## Begin Task material

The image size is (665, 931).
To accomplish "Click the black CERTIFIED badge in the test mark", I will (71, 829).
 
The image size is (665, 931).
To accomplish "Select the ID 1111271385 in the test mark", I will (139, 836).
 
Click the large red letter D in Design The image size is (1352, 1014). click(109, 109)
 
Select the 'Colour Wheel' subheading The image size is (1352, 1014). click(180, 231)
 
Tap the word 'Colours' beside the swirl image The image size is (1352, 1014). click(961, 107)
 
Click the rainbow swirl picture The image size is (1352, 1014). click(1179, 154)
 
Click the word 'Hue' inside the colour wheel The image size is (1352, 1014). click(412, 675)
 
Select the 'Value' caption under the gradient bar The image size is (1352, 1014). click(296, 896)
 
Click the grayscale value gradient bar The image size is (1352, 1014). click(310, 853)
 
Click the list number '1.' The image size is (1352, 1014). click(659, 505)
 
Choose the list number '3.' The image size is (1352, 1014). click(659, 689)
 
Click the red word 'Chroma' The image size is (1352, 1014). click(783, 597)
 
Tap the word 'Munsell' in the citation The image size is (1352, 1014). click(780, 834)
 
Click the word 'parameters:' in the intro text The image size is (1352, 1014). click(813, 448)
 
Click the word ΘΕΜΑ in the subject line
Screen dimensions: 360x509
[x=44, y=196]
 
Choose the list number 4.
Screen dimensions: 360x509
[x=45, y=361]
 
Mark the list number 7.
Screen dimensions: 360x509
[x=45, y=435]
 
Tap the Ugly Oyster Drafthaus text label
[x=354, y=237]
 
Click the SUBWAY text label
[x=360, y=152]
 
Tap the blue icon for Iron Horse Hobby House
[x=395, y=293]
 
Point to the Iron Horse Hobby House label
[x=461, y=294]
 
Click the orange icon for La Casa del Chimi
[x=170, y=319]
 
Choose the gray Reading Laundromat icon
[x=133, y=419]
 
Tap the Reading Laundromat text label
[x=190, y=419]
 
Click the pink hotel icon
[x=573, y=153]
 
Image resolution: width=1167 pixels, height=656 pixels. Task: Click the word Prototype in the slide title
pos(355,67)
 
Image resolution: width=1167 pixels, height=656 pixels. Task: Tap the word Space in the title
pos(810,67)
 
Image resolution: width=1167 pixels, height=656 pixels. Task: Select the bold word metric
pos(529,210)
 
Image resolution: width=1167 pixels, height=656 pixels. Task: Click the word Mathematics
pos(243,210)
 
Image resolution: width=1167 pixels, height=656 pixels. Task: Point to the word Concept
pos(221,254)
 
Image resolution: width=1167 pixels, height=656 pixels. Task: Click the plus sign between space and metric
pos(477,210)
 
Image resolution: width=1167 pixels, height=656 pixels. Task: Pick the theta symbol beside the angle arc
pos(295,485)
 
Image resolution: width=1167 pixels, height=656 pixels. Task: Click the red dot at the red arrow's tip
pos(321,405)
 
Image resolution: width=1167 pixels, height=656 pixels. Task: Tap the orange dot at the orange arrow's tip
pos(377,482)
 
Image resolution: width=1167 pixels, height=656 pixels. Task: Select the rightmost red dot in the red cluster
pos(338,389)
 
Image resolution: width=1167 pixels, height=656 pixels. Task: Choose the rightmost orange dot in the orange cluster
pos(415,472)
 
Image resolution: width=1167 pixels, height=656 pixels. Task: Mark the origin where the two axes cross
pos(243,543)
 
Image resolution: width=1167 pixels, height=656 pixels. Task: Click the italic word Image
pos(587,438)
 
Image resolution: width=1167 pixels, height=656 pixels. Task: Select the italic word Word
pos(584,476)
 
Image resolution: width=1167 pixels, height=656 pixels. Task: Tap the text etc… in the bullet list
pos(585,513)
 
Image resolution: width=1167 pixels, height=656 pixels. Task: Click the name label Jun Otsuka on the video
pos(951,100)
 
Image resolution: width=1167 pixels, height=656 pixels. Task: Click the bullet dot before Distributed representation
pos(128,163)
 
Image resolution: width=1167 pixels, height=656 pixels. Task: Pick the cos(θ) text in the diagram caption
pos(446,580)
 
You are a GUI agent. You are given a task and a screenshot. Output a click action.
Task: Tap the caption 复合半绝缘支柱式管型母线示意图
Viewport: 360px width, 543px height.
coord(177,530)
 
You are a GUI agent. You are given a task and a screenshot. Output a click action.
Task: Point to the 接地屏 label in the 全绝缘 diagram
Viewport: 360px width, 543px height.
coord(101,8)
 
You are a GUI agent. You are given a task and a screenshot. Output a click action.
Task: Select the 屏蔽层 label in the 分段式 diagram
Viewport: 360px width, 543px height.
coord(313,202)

## End Task material

◆ Request
How many lines of the data above contain the string "bullet"? Reply with the number alone.

◆ Reply
2